Leicester City were the story this season. From Jamie Vardy's record-breaking run of scoring in 11 consecutive games to Claudio Ranieri's team doing - ostensibly - the impossible, winning the Premier League with two games to spare, the Foxes grabbed the imaginations of fans and non-fans alike around the world. 

CHAMPIONS!!!! pic.twitter.com/pFtvo5XUNx

Heroes came from nowhere. Captain Wes Morgan transcended his role, becoming a true talisman at the back. N'Golo Kante and Riyad Mahrez turned themselves into household names and true stars, while Kasper Schmeichel followed in his father's footsteps to lift the Premier League trophy. 


Picking out a single crucial game from Leicester's season is next to impossible, but consecutive wins over Liverpool and Manchester City at the start of February gave them a big boost before a last-gasp defeat against Arsenal - and an 89th minute winner from Leonardo Ulloa against Norwich in the next game kept things on track when things could so easily have fallen apart. 


The closest Leicester came to slipping up in the final run-in? A breathtaking match against an impressive West Ham side. It wasn't even close to enough - although the mention of West Ham does give us an excuse to drag out the memory of Dimitri Payet's free kick. Y'know. That one. 


Elsewhere, the managerial merry-go-round kept twirling throughout the season - Brendan Rodgers displaying terrific character *ahem* when he was replaced by Jurgen Klopp, while Jose Mourinho's antics were entertaining for a while before he was consigned to the Stamford Bridge bin for the second time in his career. 


Oh, and Tim Sherwood was Tim Sherwood, burning bright like a massive, incompetent star before being canned by a painfully bad Aston Villa team all too early. 

Manchester City started the season like a shot, winning their first five games without conceding a single goal, but then they went ahead and threw all of that out of the window by conceding six goals in consecutive defeats to West Ham and Spurs. They went a horrible five and a half months without winning consecutive league games, putting two slugs in the head of their own title challenge from point blank range.


On the other side of Manchester, Louis van Gaal was Louis van Gaal. Whether or not he stays or goes seems to depend largely on the whims of the fates at this point - or worse, Ed Woodward. 


Incidentally, try pronouncing Ed(ward) Woodward's name as if the letter 'D' didn't exist. Ewar Woowar. It makes him a lot more likeable. 

Spurs stuck around brilliantly at the top of the table, putting in a real challenge before descending into pure, unabashed chaos and shenanigans for the last couple of weeks as the title slipped away. Dele Alli's punch into the stomach of Claudio Yacob may have been the nail in the coffin, but his incredible goal against Crystal Palace probably, on balance, made up for it. 

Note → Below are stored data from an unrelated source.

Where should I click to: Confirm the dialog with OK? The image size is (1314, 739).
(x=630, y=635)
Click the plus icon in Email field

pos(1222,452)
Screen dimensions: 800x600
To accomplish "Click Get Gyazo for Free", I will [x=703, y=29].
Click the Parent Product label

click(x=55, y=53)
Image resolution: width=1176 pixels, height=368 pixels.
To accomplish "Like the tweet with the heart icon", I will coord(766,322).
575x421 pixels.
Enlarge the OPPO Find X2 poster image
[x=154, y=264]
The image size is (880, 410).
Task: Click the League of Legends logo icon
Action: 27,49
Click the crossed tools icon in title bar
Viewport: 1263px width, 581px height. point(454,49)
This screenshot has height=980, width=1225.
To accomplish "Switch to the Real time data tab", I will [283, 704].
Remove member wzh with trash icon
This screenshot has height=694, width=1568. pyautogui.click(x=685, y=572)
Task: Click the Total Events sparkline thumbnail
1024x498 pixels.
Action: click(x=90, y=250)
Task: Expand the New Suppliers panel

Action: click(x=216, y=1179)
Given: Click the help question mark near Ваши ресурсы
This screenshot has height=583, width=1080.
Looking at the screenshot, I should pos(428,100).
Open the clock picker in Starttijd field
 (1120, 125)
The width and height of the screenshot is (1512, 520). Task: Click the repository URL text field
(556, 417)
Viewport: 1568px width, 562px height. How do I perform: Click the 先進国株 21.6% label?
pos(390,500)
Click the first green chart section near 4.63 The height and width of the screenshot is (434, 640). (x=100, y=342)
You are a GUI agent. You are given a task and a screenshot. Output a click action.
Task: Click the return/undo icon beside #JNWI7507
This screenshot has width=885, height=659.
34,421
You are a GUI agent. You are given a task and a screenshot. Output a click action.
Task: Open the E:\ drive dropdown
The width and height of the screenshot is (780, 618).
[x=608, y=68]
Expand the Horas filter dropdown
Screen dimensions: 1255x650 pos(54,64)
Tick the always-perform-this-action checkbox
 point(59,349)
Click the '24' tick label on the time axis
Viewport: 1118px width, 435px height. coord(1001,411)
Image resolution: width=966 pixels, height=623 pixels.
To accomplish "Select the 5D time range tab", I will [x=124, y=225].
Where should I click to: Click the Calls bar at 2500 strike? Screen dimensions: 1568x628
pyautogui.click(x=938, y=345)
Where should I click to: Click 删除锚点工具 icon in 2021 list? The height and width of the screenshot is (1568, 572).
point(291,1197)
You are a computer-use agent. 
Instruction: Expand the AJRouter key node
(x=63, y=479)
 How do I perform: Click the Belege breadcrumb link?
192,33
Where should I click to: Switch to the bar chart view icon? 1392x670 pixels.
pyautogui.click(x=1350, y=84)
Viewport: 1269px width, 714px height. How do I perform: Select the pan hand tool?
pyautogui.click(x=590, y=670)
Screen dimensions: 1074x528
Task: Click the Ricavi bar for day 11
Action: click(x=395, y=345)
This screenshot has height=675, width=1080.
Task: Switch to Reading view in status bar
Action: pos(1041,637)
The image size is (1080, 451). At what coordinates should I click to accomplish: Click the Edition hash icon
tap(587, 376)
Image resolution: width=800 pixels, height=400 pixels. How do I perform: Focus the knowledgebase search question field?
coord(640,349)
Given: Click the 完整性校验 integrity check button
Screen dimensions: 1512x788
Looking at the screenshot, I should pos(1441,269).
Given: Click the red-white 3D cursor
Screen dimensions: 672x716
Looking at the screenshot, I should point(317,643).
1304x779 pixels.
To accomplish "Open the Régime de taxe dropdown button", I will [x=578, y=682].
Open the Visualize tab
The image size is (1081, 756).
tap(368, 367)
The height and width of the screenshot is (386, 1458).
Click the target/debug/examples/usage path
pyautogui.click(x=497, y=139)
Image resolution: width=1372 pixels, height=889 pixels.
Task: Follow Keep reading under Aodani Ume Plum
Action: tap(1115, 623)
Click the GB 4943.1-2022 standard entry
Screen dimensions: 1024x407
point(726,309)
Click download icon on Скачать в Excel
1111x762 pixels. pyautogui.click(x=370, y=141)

Through all the chaos, though, one thing was constant. Arsenal were Arsenal. Finishing about Spurs, a raft of injuries to important players, a dig at the title which fell apart long before crunch time, and some complaining about Arsene Wenger. Thank you, Arsenal. You are a beacon of normality in a sea of nonsense, and we love you for it. 


Things at the bottom were pretty tasty, too. Sunderland played the Arsenal role - in prime position to go down, as ever, before staying up, as ever. Aston Villa were about as bad as it was possible for a team to be - rotten from top to bottom - but at least they let us have some fun. 

pic.twitter.com/F1TynC1kTb

Newcastle were no fun. Laughing at their demise from afar has been less like kicking a puppy, and more like kicking an old dog which used to bite you, but lost all of its teeth years ago and went half-blind. You can do it, but why would you want to?


Norwich also existed, allegedly. You'd be forgiven for forgetting that. 


Anyone fancy predicted what's going to happen next season? Nah, us neither. But it's going to be an absolute blast.